The game: The Orioles opened the game with singles by Buford and Blair, bu a double play took them out of the inning. The Twins took the lead in the bottom of the first. With two out Oliva doubled and took third on a wild pitch. Harmon Killebrew was intentionally walked, but Reese singled to put the Twins up 1-0.
It was all downhill from there. In the second Brooks Robinson doubled, Dave Johnson reached on an error, and Hendricks hit a two-run double to give Baltimore a 2-1 lead. It went to 3-1 later in the inning, as Buford hit a two-out single. The Orioles added two more in the fourth, as Belanger tripled, Buford walked, and Blair came through with a two-run double.
The Twins threatened in the bottom of the fourth, as Cardenas hit a two-out triple and Charlie Manuel walked, but Ted Uhlaender flied out to end the inning. They did get one back in the fifth, as Killebrew hit a two-out double and scored on Reese's single to make it 5-2.
That was as close as it would get. Baltimore scored one in the sixth on a double by Buford and singles by Blair and Frank Robinson. The score went to 8-2 in the eighth when Buford singled and Blair hit a two-run homer. In the ninth Johnson singled, Hendricks circled the bases on a double-plus-error, Belanger singled, and Blair had an RBI double.
WP: Palmer. LP: Bob Miller. S: None.
Notes: The Twins put Uhlaender back in left field and Roseboro back behind the plate. It didn't help, as they went 0-for-5 and 1-for-4, respectively.
Oliva was the only Twin batter to have a good series, going 5-for-13. Killebrew was 1-for-8, although he did draw six walks. It appears that Earl Weaver had made the decision that the Orioles were not going to let him beat them.
Miller seems an odd choice to start an elimination game. He had made only eleven starts on the season, versus thirty-seven appearances out of the bullpen. He had not done badly in those starts, but the Twins had Jim Kaat, Tom Hall, and Dean Chance all available. It's easy to second-guess fifty years later, of course, and I'm sure Billy Martin had his reasons for the choice he made. Still, Miller lasted just 1.2 innings and gave up three runs (one earned) on five hits.

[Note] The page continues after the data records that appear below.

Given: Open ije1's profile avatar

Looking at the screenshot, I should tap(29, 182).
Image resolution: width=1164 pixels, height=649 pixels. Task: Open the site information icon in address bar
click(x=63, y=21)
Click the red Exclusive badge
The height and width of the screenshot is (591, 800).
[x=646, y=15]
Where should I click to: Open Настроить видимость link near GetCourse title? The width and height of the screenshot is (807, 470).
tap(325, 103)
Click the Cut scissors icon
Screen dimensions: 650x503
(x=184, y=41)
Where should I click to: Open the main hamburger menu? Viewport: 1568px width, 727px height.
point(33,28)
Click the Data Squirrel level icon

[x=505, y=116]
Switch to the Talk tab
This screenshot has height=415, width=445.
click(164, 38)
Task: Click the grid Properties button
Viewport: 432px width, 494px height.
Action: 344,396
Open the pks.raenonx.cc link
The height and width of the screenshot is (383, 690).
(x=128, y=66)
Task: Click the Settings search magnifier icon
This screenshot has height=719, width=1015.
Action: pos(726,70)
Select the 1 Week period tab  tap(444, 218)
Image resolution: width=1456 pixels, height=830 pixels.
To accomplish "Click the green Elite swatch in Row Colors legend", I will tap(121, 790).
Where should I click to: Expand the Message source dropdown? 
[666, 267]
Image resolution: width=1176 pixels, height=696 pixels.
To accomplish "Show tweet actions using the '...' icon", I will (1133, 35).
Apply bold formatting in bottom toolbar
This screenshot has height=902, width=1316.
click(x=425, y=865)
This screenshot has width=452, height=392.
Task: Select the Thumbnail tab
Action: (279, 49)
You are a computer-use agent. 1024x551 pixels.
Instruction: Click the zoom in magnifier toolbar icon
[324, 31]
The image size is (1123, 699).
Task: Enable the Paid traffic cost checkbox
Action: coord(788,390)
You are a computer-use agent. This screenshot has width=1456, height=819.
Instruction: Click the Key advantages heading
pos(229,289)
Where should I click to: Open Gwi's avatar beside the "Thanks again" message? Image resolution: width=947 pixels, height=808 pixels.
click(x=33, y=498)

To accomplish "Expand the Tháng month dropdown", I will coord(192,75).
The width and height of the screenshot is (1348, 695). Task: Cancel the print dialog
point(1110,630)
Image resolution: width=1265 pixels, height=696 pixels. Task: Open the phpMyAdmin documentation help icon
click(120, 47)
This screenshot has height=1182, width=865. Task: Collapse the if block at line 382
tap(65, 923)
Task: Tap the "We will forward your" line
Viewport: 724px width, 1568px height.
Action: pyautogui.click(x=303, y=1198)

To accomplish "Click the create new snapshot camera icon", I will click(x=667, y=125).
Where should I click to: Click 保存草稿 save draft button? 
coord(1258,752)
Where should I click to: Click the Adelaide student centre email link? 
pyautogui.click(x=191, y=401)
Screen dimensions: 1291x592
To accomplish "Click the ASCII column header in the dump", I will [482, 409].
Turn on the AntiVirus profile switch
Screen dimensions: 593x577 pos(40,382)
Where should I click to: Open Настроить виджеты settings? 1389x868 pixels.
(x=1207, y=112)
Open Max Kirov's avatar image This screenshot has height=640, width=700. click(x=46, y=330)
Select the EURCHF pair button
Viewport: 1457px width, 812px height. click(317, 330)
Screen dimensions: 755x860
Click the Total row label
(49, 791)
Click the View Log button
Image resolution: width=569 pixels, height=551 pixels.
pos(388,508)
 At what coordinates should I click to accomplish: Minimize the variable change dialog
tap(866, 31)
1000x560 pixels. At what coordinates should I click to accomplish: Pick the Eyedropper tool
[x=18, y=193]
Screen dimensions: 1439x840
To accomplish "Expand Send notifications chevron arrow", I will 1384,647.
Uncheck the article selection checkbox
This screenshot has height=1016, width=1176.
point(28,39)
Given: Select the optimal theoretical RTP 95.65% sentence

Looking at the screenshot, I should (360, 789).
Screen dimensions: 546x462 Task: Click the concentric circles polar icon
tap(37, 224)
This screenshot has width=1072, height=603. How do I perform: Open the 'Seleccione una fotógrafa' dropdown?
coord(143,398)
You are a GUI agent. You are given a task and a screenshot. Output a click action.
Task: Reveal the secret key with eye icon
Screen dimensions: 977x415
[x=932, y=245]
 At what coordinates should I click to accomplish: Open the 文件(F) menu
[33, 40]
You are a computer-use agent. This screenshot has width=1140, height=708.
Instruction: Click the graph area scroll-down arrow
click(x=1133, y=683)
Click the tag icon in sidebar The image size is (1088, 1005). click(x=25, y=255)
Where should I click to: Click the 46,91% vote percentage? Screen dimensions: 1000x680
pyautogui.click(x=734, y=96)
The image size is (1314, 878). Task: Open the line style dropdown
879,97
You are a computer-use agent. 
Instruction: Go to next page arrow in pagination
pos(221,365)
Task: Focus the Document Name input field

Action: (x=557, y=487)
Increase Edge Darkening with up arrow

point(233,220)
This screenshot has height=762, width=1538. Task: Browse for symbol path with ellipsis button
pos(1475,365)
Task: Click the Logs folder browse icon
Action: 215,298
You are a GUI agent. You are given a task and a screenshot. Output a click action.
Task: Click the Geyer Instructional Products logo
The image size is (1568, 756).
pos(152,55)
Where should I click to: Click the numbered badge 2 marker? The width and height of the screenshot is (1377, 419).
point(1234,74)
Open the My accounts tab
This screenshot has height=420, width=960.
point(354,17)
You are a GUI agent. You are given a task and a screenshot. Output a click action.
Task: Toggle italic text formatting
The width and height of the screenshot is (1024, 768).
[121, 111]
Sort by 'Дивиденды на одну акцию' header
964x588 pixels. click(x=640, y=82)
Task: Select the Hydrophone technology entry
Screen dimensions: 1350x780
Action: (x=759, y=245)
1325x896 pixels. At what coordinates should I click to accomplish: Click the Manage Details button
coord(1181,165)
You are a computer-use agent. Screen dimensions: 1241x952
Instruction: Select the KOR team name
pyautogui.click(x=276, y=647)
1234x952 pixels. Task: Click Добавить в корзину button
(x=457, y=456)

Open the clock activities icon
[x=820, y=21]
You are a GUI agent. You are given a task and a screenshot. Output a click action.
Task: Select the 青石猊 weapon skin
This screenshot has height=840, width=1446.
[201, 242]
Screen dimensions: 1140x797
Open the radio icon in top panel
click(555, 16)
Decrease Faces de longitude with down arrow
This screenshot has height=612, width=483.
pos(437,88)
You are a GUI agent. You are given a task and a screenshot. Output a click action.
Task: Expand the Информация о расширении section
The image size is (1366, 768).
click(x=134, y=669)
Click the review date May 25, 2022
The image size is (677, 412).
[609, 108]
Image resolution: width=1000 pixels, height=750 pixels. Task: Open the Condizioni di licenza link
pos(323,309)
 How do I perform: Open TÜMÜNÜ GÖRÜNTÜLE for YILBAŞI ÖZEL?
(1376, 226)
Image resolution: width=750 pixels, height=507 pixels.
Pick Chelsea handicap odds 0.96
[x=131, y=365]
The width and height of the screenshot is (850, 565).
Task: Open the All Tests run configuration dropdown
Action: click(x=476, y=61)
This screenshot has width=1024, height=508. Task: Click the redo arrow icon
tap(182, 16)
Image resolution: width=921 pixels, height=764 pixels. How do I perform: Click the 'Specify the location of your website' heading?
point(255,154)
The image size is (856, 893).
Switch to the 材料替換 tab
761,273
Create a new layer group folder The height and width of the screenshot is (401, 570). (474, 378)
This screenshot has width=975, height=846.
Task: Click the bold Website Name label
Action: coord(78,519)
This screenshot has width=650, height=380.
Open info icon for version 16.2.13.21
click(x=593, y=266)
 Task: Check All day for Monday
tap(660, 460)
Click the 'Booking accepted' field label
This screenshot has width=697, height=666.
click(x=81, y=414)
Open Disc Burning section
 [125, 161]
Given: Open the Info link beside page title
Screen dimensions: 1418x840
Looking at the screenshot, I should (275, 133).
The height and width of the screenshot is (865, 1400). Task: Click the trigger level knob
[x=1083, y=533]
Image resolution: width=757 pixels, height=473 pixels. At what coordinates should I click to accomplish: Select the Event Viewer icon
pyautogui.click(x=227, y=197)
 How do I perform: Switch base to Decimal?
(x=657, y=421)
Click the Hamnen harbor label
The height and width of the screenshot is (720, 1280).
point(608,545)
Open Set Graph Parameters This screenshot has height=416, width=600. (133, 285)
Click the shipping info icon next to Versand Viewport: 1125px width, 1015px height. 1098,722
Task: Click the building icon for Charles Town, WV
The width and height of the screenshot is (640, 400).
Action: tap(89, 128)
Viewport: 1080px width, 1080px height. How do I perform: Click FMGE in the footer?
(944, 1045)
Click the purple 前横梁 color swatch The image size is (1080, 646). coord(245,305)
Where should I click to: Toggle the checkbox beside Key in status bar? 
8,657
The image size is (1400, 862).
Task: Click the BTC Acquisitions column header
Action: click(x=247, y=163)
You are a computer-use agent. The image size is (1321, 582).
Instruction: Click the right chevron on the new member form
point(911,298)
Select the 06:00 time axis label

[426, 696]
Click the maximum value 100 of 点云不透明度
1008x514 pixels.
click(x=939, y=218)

It seems odd to have the Orioles score eleven runs and have neither Frank Robinson, Brooks Robinson, no Boog Powell be a significant factor. The top two men in the order, Buford and Blair, went a combined 9-for-11 with a home run, three doubles, and a walk. The seventh and eighth hitters, Hendricks and Belanger, were 4-for-10 with two doubles and a triple.
And so an excellent Twins season comes to a rather sad end. It was still a fun season, though. I was ten during the 1969 season, and while I'd rooted for the Twins earlier this was the first Twins team I really followed on a day-to-day basis. It probably remains my favorite Twins team ever. It's been a lot of fun reliving the season, and I hope you've enjoyed it as well.
We'll have a couple of wrap-up posts, listing league leaders and team leaders. Then we'll get ready to enjoy the 2019 baseball season. And if the good Lord is willing, next winter we'll choose another great Twins team from the past and do another rewind. And who knows? Maybe the 2019 Twins will have a great season and appear in the rewind at some point in the future.
Record: The Twins lost the best-of-five ALCS to the Orioles, three games to none.